Answer

**step1** Understanding the problem

The problem provides a list of numbers arranged in ascending order. We are told that the median of this set of numbers is 63. Our goal is to find the value of the unknown number represented by 'x'.

**step2** Counting the observations

Let's list and count the given observations:
1. 29
2. 32
3. 48
4. 50
5. x
6. x+2
7. 72
8. 78
9. 84
10. 95
There are 10 observations in total.

**step3** Determining the position of the median

For a set of data arranged in ascending order, if the total number of observations is even, the median is the average of the two middle numbers.
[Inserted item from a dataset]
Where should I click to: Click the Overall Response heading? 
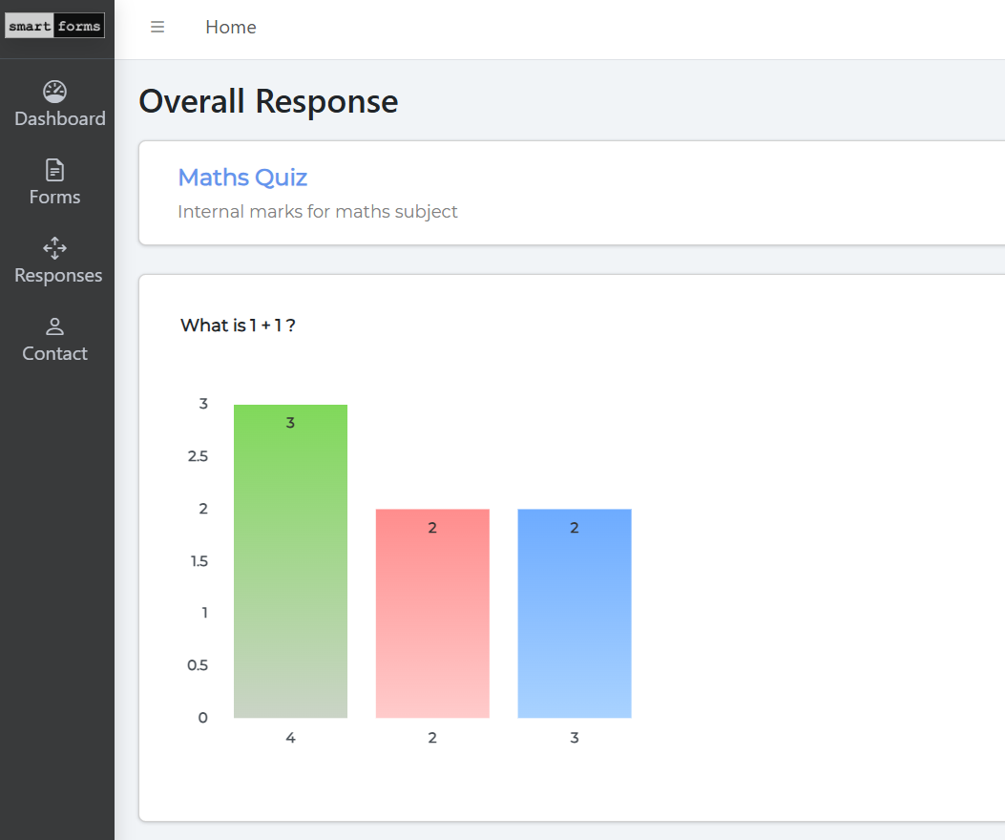(x=268, y=101)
Since we have 10 observations, which is an even number, the middle numbers will be the 5th observation and the 6th observation.
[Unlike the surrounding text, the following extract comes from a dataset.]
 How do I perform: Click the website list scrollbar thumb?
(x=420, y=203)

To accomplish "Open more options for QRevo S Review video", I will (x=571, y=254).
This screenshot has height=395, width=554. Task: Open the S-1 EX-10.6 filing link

**step4** Identifying the middle observations

Based on our count in Step 2:
The 5th observation is 'x'.
The 6th observation is 'x + 2'.

**step5** Using the median to find the sum of the middle observations

We are given that the median of the data is 63.
The median is calculated by adding the two middle numbers and then dividing the sum by 2.
So, (5th observation + 6th observation) divided by 2 equals 63.
To find the sum of the 5th and 6th observations, we multiply the median by 2.
63 multiplied by 2 equals 126.
Therefore, the sum of 'x' and 'x + 2' must be 126.

**step6** Solving for x

We know that the sum of the 5th observation (x) and the 6th observation (x + 2) is 126.
This can be written as: x + (x + 2) = 126.
This means that two 'x's plus 2 equals 126.
To find what two 'x's equal, we subtract 2 from 126.
126 minus 2 equals 124.
So, two 'x's equal 124.
To find the value of one 'x', we divide 124 by 2.
124 divided by 2 equals 62.
Therefore, x = 62.

**step7** Verifying the solution

Let's check if x = 62 works.
If x = 62, then the 5th observation is 62 and the 6th observation is 62 + 2 = 64.
The median would be the average of 62 and 64: (62 + 64) divided by 2 = 126 divided by 2 = 63.
This matches the given median of 63.
Also, the list of numbers remains in ascending order: 29, 32, 48, 50, 62, 64, 72, 78, 84, 95.